Comparison of Unicode encodings

Last updated

This article compares Unicode encodings. Two situations are considered: 8-bit-clean environments (which can be assumed), and environments that forbid use of byte values that have the high bit set. Originally such prohibitions were to allow for links that used only seven data bits, but they remain in some standards and so some standard-conforming software must generate messages that comply with the restrictions. Standard Compression Scheme for Unicode and Binary Ordered Compression for Unicode are excluded from the comparison tables because it is difficult to simply quantify their size.

Contents

Compatibility issues

A UTF-8 file that contains only ASCII characters is identical to an ASCII file. Legacy programs can generally handle UTF-8 encoded files, even if they contain non-ASCII characters. For instance, the C printf function can print a UTF-8 string, as it only looks for the ASCII '%' character to define a formatting string, and prints all other bytes unchanged, thus non-ASCII characters will be output unchanged.

UTF-16 and UTF-32 are incompatible with ASCII files, and thus require Unicode-aware programs to display, print and manipulate them, even if the file is known to contain only characters in the ASCII subset. Because they contain many zero bytes, the strings cannot be manipulated by normal null-terminated string handling for even simple operations such as copy. [lower-alpha 1]

Therefore, even on most UTF-16 systems such as Windows and Java, UTF-16 text files are not common; older 8-bit encodings such as ASCII or ISO-8859-1 are still used, forgoing Unicode support; or UTF-8 is used for Unicode. One rare counter-example is the "strings" file used by macOS (Mac OS X 10.3 Panther and later) applications for lookup of internationalized versions of messages which defaults to UTF-16, with "files encoded using UTF-8 ... not guaranteed to work." [1]

XML is, by convention, encoded as UTF-8, and all XML processors must at least support UTF-8 (including US-ASCII by definition) and UTF-16. [2]

Efficiency

UTF-8 requires 8, 16, 24 or 32 bits (one to four bytes) to encode a Unicode character, UTF-16 requires either 16 or 32 bits to encode a character, and UTF-32 always requires 32 bits to encode a character. The first 128 Unicode code points, U+0000 to U+007F, used for the C0 Controls and Basic Latin characters and which correspond one-to-one to their ASCII-code equivalents, are encoded using 8 bits in UTF-8, 16 bits in UTF-16, and 32 bits in UTF-32.
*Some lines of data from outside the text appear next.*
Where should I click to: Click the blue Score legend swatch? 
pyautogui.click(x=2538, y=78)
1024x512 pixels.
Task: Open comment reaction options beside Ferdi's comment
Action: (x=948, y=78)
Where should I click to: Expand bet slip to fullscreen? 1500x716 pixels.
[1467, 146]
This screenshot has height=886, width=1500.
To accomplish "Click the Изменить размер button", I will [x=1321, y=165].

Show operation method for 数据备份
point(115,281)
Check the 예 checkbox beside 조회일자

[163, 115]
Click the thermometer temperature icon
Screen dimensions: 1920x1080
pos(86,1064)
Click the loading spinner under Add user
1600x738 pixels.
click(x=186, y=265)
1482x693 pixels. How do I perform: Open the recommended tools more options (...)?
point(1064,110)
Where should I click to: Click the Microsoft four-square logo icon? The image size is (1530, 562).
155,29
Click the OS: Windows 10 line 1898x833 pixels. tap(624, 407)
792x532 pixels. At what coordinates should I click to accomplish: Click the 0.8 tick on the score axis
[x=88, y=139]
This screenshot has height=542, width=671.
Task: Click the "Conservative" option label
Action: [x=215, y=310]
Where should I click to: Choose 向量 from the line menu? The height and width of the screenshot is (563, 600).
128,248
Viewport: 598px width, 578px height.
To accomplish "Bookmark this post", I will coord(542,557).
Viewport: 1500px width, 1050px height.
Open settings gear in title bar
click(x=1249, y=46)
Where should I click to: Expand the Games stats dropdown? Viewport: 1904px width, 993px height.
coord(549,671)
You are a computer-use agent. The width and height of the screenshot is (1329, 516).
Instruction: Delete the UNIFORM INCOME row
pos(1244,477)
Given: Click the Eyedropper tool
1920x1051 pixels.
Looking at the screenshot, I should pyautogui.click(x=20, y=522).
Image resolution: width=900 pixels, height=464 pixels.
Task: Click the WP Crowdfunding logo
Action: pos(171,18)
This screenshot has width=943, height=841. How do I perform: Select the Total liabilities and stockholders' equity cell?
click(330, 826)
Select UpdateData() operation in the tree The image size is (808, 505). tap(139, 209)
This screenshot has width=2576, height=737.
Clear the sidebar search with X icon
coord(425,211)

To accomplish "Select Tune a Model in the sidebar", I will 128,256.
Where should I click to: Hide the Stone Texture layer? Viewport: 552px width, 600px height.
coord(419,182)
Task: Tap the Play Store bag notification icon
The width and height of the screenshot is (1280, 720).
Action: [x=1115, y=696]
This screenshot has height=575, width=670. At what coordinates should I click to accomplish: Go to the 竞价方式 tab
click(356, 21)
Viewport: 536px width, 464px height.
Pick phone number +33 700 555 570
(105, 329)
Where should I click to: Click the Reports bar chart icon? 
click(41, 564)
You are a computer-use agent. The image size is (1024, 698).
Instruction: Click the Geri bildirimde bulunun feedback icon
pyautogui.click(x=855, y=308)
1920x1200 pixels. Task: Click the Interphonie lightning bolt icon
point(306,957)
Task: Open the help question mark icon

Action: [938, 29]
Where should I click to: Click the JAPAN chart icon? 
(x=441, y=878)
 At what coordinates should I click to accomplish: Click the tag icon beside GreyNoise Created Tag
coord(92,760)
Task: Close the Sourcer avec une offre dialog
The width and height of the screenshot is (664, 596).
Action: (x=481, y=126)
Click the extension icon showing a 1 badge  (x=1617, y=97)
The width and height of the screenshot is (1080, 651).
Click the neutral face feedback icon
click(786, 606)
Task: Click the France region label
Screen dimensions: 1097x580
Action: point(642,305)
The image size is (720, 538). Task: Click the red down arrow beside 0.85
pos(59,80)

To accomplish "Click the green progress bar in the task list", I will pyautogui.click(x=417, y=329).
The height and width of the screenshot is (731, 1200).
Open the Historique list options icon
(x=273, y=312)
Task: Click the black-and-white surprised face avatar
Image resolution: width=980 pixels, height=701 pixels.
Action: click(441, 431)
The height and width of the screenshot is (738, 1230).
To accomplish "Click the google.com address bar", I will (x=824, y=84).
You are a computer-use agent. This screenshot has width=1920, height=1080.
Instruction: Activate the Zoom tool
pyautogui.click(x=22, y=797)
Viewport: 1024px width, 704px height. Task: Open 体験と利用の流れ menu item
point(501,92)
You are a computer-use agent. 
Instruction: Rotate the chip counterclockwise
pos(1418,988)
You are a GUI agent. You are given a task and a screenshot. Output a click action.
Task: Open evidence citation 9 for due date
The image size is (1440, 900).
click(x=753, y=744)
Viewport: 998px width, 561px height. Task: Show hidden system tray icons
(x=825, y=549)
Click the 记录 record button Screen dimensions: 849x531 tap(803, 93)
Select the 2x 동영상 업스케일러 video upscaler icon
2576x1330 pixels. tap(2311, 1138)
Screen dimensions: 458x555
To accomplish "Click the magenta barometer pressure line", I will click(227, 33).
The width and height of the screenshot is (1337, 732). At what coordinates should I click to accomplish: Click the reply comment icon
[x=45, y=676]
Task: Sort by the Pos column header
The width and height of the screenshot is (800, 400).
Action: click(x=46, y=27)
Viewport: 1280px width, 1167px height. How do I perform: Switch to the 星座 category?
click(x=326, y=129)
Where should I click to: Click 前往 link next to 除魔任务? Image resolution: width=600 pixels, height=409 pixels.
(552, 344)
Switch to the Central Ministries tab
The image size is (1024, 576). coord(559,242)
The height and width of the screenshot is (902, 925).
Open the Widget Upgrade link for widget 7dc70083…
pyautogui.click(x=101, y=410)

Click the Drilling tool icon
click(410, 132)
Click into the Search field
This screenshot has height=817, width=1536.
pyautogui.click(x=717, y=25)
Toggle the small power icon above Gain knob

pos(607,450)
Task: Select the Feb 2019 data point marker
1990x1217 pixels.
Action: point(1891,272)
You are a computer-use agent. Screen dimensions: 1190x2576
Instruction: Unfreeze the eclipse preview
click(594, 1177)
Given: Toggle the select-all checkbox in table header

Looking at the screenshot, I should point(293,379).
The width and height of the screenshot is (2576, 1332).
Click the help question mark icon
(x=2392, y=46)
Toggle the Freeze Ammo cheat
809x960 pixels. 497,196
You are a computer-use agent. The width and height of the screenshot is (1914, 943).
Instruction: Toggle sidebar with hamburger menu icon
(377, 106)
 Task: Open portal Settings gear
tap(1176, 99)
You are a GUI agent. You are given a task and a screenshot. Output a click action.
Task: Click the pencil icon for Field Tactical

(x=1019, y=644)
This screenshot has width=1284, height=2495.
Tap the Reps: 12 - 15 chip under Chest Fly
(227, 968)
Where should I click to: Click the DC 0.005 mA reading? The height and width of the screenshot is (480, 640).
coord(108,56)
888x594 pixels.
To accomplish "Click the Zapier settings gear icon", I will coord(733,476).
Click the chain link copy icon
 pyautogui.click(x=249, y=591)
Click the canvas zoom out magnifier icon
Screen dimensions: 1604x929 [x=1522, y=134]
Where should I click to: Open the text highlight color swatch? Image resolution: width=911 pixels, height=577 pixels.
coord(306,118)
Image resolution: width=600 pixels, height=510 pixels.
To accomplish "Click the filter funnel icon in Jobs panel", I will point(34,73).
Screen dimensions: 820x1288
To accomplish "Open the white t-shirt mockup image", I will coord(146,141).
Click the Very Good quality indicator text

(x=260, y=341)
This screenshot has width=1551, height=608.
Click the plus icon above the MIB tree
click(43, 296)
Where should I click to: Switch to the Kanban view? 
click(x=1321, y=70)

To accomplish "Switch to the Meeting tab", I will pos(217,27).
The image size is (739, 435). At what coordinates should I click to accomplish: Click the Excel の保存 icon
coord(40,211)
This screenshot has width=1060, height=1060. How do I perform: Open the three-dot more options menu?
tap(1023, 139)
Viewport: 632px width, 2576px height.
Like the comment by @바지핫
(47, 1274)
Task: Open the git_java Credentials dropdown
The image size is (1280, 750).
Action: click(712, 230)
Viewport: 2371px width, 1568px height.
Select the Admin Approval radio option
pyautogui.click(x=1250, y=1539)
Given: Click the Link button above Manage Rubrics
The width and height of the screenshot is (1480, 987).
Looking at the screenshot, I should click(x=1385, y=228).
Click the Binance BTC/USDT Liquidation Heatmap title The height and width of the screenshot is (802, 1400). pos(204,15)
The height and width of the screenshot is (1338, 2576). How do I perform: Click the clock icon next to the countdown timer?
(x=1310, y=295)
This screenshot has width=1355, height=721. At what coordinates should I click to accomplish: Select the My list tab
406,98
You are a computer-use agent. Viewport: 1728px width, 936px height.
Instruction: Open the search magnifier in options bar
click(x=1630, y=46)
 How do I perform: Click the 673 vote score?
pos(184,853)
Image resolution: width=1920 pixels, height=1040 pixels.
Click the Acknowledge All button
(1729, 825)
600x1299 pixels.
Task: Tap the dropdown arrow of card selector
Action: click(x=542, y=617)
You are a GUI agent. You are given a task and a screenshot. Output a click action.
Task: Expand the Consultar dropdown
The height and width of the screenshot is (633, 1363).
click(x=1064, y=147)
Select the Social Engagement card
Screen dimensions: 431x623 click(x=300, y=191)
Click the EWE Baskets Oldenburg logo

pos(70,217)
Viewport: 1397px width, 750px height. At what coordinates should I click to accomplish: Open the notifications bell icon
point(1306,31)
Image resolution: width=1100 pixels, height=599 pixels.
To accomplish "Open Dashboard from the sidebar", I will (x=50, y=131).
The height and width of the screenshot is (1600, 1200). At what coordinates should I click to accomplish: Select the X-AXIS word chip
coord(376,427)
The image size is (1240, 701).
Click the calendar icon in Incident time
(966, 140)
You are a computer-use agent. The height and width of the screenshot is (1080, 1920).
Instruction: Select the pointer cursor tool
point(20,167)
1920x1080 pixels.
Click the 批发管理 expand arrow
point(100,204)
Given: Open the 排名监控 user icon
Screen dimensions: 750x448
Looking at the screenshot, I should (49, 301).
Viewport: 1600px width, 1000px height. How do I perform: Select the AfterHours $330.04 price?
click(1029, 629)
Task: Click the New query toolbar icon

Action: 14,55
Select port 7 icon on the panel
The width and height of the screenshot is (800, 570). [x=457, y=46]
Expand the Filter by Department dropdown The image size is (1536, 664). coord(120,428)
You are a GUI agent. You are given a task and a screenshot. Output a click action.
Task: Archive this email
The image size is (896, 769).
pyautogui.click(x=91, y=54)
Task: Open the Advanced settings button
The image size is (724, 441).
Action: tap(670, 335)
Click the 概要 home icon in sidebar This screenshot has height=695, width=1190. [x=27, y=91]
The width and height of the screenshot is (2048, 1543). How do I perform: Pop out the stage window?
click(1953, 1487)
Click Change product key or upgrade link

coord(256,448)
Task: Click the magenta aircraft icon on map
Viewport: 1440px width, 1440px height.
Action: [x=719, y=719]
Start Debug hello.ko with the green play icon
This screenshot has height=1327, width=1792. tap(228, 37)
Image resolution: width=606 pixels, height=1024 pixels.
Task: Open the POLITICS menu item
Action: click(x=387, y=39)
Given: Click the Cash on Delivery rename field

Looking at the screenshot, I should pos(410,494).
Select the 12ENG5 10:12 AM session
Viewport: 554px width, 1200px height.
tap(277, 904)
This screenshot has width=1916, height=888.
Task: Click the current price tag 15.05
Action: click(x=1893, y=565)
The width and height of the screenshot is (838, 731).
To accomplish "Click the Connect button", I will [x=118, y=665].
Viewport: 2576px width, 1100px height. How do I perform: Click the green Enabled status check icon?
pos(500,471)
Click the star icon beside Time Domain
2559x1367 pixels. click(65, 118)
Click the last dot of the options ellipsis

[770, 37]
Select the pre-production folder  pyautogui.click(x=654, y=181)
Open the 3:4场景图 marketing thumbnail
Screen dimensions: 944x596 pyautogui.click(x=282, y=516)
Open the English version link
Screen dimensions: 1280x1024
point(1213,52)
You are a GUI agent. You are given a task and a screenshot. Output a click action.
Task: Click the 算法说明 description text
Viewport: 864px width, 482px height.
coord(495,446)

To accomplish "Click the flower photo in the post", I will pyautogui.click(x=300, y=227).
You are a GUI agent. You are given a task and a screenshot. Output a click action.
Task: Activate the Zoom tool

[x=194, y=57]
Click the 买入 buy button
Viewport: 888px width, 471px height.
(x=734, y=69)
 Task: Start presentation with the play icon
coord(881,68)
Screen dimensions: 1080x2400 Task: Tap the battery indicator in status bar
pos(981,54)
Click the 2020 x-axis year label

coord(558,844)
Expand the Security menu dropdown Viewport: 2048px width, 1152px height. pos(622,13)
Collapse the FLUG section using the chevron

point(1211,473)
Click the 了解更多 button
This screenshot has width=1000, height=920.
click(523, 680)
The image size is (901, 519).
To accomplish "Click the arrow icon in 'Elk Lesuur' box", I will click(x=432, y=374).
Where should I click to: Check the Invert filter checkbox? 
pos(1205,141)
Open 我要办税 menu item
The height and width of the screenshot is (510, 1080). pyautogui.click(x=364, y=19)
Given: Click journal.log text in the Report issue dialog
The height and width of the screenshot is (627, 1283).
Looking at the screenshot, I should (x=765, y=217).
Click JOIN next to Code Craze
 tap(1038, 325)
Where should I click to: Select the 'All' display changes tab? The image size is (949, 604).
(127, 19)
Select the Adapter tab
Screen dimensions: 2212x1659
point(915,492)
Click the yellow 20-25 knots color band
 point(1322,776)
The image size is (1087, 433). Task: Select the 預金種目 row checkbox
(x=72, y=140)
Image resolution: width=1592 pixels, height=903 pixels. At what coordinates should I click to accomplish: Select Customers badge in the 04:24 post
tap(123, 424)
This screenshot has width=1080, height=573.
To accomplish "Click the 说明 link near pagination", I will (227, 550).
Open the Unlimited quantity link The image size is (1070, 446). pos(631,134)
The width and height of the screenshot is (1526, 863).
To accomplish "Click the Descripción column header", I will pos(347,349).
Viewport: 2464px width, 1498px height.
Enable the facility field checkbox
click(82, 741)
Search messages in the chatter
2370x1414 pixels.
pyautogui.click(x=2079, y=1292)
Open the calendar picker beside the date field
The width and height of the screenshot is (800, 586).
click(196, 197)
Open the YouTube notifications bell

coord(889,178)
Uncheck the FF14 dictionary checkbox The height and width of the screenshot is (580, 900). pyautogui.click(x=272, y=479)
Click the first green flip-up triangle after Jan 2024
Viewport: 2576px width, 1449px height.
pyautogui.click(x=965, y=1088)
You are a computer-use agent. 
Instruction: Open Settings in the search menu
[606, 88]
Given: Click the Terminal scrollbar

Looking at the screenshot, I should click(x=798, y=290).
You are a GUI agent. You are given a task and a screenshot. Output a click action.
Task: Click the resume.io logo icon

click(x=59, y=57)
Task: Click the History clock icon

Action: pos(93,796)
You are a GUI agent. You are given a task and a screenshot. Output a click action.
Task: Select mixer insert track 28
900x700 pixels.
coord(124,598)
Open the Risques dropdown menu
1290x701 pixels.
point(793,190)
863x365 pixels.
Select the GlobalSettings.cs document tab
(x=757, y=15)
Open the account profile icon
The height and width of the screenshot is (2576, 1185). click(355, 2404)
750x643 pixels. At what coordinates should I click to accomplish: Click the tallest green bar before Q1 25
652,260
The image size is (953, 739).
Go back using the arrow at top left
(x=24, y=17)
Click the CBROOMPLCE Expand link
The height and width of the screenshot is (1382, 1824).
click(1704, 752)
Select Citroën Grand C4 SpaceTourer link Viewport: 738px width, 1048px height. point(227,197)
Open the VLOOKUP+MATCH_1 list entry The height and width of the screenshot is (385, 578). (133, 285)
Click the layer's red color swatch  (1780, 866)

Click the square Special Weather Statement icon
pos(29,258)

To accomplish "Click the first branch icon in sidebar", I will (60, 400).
The next 1,920 characters, U+0080 to U+07FF (encompassing the remainder of almost all Latin-script alphabets, and also Greek, Cyrillic, Coptic, Armenian, Hebrew, Arabic, Syriac, Tāna and N'Ko), require 16 bits to encode in both UTF-8 and UTF-16, and 32 bits in UTF-32. For U+0800 to U+FFFF, i.e. the remainder of the characters in the Basic Multilingual Plane (BMP, plane 0, U+0000 to U+FFFF), which encompasses the rest of the characters of most of the world's living languages, UTF-8 needs 24 bits to encode a character, while UTF-16 needs 16 bits and UTF-32 needs 32. Code points U+010000 to U+10FFFF, which represent characters in the supplementary planes (planes 1–16), require 32 bits in UTF-8, UTF-16 and UTF-32.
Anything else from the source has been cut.